How can I optimize a Python RTSP → YOLOv8 face-recognition → WebSocket pipeline to handle 6–8 cameras without lag/stutter?

Ask Question

Asked 3 months ago

Modified 3 months ago

Viewed 88 times

What i am Trying to do?
I want to access the ip cameras and add a face recognition model to the live feed and display it to the web browser frontend for the ease of access this is the main concern, also want to have frame access so that i can save the recognized image in the form of jpeg images like a snapshot (secondry)

Environment -> Windows 11, Python 3.11, Nvdia 5060 Laptop GPU, YOLOv8n-face, facerecognition (dlib), opencv, Flask, flasksock + eventlet, MSsql for accessing encodings (pyodbc), and react frontend for accessing the cameras via websocket

Goal maintain smooth, low-latency streams when scaling from 4 cams → 6–8 cams, with face detection + recognition per stream and annotated JPEGs (just need to have fram level access) sent over WebSocket to a React frontend.

Problems ≤4 cams: OK. 6–8 cams: periodic freezes/stutter. GPU has headroom, CPU spikes. (a lot of lags during preview) Delay spikes during YOLO inference + JPEG encode.
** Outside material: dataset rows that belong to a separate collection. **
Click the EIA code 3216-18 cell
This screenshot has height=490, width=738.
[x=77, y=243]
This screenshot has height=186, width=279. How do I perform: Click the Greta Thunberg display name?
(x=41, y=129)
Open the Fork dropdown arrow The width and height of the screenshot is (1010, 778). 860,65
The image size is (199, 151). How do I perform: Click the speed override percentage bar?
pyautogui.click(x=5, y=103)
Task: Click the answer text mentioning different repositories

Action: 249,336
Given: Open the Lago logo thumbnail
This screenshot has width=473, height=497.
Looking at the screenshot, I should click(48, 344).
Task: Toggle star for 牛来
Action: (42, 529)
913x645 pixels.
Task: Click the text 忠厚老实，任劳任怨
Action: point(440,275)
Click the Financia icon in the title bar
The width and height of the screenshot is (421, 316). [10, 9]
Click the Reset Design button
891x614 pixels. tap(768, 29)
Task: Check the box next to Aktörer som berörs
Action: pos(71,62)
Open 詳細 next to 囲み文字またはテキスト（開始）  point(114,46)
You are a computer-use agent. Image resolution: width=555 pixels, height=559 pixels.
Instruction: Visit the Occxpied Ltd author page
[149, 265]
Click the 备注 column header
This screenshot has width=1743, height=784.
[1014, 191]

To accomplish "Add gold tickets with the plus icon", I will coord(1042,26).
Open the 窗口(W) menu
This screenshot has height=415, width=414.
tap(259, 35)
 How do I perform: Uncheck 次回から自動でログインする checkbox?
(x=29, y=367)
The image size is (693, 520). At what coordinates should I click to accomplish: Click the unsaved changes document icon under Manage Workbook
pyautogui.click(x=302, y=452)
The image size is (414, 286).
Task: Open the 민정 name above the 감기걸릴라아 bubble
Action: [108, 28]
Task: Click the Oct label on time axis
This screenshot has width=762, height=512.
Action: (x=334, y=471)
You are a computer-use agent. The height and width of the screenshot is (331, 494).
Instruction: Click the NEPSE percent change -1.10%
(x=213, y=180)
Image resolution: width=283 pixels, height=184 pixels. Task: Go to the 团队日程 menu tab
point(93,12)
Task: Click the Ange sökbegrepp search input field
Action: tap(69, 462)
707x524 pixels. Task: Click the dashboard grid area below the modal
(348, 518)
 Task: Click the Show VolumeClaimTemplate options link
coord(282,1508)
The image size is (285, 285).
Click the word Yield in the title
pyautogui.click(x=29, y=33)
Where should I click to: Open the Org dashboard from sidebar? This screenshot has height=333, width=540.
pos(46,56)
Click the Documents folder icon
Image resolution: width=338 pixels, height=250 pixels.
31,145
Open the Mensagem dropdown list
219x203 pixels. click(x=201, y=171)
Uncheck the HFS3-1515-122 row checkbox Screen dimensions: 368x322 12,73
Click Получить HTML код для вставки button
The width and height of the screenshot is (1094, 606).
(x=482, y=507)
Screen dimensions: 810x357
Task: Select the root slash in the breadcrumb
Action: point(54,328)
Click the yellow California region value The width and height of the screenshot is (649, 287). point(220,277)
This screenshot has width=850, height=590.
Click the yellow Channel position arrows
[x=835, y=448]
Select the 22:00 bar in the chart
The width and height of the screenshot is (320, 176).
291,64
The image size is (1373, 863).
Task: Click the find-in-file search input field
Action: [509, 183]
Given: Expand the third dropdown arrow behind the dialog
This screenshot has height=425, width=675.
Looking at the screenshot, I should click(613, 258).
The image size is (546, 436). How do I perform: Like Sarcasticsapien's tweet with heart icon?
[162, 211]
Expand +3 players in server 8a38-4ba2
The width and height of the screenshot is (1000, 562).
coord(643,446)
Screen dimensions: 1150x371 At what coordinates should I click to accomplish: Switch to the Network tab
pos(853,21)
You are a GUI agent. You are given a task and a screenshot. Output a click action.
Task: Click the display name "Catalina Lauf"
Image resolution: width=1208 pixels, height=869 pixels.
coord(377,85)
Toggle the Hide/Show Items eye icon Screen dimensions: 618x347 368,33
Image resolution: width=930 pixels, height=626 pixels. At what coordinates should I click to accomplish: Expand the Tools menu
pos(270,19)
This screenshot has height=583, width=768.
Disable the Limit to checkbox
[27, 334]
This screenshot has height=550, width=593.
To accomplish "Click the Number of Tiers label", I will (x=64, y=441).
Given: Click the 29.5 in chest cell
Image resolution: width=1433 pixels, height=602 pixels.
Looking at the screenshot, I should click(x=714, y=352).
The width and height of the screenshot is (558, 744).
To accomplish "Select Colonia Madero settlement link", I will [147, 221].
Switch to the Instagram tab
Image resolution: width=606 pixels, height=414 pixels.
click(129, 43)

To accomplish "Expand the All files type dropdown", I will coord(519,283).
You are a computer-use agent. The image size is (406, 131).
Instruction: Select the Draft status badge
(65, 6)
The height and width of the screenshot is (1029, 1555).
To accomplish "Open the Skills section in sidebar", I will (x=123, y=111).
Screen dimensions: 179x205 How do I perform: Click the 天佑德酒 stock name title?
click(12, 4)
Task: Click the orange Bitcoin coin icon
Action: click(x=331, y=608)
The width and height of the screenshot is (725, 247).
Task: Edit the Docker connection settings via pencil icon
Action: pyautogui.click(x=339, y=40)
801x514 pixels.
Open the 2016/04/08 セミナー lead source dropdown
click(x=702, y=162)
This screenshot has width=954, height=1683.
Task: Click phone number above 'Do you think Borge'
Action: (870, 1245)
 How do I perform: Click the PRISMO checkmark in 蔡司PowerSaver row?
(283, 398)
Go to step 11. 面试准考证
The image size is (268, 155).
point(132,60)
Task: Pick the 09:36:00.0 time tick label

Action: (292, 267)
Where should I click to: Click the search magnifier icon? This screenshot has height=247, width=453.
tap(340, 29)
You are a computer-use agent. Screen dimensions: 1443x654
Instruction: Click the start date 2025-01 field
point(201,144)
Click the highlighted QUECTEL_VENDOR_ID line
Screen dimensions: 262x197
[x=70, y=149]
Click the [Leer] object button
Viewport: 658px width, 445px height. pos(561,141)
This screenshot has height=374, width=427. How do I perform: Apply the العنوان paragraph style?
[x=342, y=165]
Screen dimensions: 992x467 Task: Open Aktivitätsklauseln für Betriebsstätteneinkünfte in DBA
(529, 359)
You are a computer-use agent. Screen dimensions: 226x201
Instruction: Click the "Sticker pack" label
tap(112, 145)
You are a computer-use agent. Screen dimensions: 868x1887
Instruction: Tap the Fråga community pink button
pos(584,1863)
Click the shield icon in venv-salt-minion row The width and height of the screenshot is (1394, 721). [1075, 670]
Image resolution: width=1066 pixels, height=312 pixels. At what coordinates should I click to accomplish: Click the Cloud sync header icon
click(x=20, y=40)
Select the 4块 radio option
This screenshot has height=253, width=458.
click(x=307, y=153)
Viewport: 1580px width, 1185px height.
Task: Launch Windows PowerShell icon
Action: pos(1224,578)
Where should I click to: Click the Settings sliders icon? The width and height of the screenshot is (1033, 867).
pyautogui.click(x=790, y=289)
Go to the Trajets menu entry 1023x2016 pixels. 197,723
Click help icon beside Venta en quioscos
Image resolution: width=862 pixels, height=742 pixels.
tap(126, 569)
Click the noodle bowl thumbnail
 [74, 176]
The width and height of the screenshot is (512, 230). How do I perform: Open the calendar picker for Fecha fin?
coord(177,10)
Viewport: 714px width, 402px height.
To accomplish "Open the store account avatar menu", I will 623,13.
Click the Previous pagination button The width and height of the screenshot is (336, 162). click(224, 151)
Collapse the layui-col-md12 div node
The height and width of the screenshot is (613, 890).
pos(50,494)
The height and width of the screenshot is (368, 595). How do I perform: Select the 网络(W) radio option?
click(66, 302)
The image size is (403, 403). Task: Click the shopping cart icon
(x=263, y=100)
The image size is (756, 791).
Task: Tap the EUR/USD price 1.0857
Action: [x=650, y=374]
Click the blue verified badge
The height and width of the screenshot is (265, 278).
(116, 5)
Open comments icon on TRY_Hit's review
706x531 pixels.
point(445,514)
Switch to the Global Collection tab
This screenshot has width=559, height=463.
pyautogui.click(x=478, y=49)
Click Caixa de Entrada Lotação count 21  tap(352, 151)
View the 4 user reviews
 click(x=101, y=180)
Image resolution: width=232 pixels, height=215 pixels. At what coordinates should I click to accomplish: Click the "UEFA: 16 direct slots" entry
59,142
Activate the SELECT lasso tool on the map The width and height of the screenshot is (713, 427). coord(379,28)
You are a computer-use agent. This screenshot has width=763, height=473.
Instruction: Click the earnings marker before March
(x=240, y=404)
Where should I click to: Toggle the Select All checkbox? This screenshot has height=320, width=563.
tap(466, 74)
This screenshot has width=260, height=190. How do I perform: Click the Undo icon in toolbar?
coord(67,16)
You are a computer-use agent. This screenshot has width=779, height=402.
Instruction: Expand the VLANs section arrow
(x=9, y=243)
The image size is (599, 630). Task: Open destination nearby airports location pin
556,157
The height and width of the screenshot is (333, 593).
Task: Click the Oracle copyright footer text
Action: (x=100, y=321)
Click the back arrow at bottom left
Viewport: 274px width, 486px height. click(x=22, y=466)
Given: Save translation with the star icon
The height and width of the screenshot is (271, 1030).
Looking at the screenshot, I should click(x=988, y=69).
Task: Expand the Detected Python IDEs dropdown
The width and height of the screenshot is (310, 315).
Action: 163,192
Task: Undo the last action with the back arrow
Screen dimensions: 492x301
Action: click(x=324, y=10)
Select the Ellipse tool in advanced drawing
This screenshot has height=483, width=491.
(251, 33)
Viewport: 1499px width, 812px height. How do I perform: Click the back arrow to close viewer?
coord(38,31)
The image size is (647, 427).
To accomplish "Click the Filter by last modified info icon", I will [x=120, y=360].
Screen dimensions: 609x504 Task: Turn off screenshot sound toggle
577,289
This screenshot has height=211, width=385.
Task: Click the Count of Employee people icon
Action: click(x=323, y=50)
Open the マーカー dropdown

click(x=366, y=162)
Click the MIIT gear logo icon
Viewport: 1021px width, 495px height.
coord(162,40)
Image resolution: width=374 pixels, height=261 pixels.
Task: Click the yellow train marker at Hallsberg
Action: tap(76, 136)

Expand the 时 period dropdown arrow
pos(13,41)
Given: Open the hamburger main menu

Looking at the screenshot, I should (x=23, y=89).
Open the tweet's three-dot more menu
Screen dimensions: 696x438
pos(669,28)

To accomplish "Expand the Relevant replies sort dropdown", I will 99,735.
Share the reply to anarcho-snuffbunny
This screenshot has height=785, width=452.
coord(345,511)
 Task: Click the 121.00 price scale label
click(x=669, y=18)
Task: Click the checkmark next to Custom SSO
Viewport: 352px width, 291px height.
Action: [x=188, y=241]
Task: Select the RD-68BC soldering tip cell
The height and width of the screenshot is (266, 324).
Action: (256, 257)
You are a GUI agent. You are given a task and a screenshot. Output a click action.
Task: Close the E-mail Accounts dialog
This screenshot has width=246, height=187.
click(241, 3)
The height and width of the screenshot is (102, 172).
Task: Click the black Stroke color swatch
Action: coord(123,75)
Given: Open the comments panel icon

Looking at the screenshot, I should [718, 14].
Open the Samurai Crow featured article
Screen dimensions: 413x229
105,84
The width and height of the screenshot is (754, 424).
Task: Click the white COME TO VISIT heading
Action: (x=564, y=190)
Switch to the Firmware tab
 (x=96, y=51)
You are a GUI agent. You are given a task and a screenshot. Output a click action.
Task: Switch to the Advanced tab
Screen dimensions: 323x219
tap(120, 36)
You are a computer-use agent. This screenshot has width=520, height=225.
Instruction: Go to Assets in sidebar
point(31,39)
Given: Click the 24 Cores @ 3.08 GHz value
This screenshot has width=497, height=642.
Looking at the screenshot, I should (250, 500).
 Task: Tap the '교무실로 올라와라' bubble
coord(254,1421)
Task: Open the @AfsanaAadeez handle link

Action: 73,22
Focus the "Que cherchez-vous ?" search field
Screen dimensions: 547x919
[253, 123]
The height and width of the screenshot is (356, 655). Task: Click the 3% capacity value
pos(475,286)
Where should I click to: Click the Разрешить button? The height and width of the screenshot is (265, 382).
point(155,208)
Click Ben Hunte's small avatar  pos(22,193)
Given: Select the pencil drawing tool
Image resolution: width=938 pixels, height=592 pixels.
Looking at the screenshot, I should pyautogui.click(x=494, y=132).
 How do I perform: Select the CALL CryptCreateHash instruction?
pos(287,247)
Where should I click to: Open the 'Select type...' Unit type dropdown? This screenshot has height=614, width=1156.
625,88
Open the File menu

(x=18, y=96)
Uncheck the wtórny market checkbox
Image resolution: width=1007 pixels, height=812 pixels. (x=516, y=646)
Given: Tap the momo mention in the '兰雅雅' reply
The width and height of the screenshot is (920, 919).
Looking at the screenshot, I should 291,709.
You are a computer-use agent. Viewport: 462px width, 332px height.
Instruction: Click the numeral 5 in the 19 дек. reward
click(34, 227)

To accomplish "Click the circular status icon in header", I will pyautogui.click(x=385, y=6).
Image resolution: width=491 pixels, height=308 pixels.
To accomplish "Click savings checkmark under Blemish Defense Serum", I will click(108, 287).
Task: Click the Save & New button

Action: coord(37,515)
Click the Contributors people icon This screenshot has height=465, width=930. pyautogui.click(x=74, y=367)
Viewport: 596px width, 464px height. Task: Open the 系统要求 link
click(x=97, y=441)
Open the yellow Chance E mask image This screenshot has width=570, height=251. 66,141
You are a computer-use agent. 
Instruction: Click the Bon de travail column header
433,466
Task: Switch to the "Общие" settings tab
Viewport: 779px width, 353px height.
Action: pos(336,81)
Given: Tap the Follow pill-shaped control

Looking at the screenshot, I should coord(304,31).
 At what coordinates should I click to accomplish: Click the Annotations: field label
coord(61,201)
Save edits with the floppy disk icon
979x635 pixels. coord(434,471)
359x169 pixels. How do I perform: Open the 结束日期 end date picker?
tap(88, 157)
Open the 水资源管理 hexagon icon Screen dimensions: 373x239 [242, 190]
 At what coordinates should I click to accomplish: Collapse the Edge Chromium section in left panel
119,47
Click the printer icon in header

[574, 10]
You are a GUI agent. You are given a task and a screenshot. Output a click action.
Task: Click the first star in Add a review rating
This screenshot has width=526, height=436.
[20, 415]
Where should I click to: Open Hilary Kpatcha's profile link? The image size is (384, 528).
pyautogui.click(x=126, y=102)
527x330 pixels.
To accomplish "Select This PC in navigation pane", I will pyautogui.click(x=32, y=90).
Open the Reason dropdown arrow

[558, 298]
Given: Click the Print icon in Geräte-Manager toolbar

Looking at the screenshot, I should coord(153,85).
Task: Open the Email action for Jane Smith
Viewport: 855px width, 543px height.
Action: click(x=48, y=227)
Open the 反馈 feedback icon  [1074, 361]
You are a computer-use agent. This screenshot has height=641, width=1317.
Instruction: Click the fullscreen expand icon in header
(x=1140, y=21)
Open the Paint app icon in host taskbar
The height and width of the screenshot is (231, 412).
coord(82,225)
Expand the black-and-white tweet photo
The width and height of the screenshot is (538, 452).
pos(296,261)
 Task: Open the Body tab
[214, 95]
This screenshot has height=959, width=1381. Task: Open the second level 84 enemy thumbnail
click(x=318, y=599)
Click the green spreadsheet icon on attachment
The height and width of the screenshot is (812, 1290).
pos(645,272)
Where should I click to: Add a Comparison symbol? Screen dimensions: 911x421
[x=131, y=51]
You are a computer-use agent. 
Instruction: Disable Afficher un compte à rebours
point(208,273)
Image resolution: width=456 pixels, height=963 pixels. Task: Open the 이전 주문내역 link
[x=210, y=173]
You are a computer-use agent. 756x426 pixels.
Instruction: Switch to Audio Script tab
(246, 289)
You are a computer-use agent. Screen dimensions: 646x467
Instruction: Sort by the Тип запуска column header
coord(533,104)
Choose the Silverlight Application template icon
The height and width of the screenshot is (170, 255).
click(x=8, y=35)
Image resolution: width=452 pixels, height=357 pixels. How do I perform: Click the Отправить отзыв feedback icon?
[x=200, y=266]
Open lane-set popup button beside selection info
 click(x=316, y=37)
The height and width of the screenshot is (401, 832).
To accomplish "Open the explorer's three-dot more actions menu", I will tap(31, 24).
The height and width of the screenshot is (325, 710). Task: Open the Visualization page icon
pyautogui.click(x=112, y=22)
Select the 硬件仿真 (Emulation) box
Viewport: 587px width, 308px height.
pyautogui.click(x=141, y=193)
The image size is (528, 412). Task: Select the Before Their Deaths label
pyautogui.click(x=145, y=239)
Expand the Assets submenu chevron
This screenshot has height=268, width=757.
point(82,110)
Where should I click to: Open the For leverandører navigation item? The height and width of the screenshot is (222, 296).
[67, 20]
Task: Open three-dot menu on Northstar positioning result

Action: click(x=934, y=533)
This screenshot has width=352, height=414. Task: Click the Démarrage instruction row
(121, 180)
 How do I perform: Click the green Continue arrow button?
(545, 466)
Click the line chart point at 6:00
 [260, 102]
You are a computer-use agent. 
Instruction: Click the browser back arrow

Minimal code (condensed) - This is the minimal code which i can share

# wsCamStream.py
import threading, time, cv2, numpy as np
from queue import Queue, Empty
from concurrent.futures import ThreadPoolExecutor
from recoznizeyoloN import recognizeyolo, is_face_exists

executor = ThreadPoolExecutor(max_workers=6)  # shared pool

class CameraStream:
    def __init__(self, url, name, known_encoding, id_info):
        self.url, self.name = url, name
        self.capture = cv2.VideoCapture(self.url, cv2.CAP_FFMPEG)
        self.running = True
        self.known_encoding, self.id_info = known_encoding, id_info
        self.zoom = 1.0
        self.frame_queue = Queue(maxsize=1)
        threading.Thread(target=self._reader, daemon=True).start()

    def _reader(self):
        while self.running:
            if self.capture.isOpened():
                ok, frame = self.capture.read()
                if ok:
                    try: self.frame_queue.get_nowait()
                    except Empty: pass
                    try: self.frame_queue.put_nowait(frame)
                    except: pass
                else:
                    self._reconnect()
                    time.sleep(5)
            else:
                self._reconnect()
                time.sleep(5)
            time.sleep(0.01)

    def _reconnect(self):
        try:
            self.capture.release(); time.sleep(1)
            self.capture = cv2.VideoCapture(self.url, cv2.CAP_FFMPEG)
        except Exception as e:
            print("reconnect err", e)

    def get_frame(self):
        try: return self.frame_queue.get(timeout=1)
        except Empty: return None

    def process_frame_async(self, frame, cnt, skip_every=3):
        return executor.submit(self._process, frame)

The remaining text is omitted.